Four counties in Mount Kenya region could eliminate malaria by 2023

Mosquito, Malaria

Nyeri, Nyandarua, Laikipia and Kirinyaga counties, which fall under the low-risk malaria zone, are on the road towards elimination of malaria.

Photo credit: File | AFP

Four counties in the Mount Kenya region could eliminate malaria by 2023, the Ministry of Health has announced, stating the plans that would lead to the elimination of the disease.

Nyeri, Nyandarua, Laikipia and Kirinyaga counties, which fall under the low-risk malaria zone, are on the road towards elimination of malaria, said the ministry, which has established systems for malaria elimination in targeted counties by 2023.

According to the Centers for Disease Control and Prevention (CDC), malaria may be assumed to be no longer widespread in any given area, when no primary indigenous case has occurred there for three years.
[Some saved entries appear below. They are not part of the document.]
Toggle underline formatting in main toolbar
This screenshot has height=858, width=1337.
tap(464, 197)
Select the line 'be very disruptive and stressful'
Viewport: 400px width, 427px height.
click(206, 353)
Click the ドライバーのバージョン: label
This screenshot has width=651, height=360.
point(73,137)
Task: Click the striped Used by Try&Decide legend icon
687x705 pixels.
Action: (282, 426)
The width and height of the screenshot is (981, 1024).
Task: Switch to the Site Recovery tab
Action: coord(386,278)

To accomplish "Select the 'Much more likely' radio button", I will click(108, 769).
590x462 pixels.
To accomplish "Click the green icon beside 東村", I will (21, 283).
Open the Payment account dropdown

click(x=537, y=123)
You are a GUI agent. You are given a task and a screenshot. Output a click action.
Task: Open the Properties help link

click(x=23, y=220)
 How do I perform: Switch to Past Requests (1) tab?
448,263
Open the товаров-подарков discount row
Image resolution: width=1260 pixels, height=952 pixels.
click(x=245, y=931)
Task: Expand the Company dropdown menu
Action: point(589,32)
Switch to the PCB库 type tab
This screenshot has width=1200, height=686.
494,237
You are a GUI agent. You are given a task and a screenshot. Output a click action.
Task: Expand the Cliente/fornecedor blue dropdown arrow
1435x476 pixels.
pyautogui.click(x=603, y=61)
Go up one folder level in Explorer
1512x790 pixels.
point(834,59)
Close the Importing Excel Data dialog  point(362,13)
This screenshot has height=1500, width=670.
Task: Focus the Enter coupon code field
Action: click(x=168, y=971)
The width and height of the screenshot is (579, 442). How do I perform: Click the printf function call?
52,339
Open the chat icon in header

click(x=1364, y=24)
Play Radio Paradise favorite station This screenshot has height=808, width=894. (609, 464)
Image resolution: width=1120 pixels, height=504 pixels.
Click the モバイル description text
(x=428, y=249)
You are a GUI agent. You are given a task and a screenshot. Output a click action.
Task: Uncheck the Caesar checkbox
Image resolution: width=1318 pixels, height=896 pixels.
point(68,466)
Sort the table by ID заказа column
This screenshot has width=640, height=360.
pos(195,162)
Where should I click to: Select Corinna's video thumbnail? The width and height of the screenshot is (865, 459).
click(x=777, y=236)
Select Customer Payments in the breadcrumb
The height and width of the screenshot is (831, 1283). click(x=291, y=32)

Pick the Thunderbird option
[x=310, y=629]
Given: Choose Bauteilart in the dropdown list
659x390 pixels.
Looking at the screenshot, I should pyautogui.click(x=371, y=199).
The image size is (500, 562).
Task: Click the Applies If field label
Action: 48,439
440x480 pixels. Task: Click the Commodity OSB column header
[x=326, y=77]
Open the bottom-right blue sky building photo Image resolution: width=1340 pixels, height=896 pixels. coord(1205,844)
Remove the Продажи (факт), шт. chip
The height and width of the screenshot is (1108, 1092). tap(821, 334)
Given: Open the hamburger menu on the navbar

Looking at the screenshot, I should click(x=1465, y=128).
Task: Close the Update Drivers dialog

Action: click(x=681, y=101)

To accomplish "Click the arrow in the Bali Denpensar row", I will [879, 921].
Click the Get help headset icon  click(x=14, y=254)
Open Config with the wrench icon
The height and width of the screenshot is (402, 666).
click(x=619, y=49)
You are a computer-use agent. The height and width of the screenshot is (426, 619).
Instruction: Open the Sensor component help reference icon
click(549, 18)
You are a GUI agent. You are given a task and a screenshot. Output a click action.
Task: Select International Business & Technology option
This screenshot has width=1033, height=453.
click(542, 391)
The term “elimination” is used when malaria transmission is no longer occurring in a specific geographic area. “Eradication” is used to describe elimination of malaria transmission worldwide.

Dr George Githuka, the head of division of the National Malaria Programme, said the Kenya Malaria Strategy (2019-2030)’s biggest objective is to reduce malaria transmission to a level where it is no longer a public health problem.

The strategy states that, “In view of the shrinking malaria disease burden, and especially in low-risk areas, the country will establish the requisite structures necessary to guide the implementation of sub-national malaria elimination”.

To achieve this, the Health ministry has employed various strategies, including the establishment of structures and capacity at the national and county levels to coordinate and drive the implementation of the elimination agenda.

“To lay a foundation for malaria elimination, key stakeholders will establish a coordinating mechanism to provide leadership for the institutionalisation of malaria elimination,” the Health ministry document states.

The strategy states that the ministry will also develop capacity for malaria elimination through developing and disseminating a malaria elimination business plan, guidelines, training curriculum, and standard operating procedures (SOPs).

The Health ministry also states that it will in the next year ensure there is adequate training to build the capacity of healthcare providers in the counties targeted for elimination as well as establish active case detection, notification, investigation, and response systems for elimination in targeted counties.

“Efforts will be undertaken to enhance the passive and active surveillance systems to detect malaria cases, notify and conduct investigations on detected cases for appropriate response,” the strategy states.

The Ministry of Health said it would also engage with the leadership and senior management at national and county levels to promote the malaria elimination agenda.

Kenya has four malaria zones that are influenced by altitude, rainfall patterns, and temperature. These are the endemic zones, which include areas of stable malaria with altitudes ranging from 0 to 1,300 metres around Lake Victoria in western Kenya and in the coastal region. Rainfall, temperature, and humidity are the determinants of the perennial transmission of malaria in this zone.

The second zone is the arid and semi-arid areas in northern and south-eastern parts of the country, which experience seasonal malaria transmission. The areas experience short periods of intense malaria transmission during the rainy season and temperatures are usually high, and water pools created during the rainy season provide breeding sites for malaria vectors.

There is also the malaria epidemic prone areas of western highlands where malaria transmission is seasonal, with considerable year-to-year variation.

The low risk malaria zone covers the central highlands of Kenya, including Nairobi. The temperatures are usually too low to allow completion of the malaria parasite’s multiplication in the mosquito.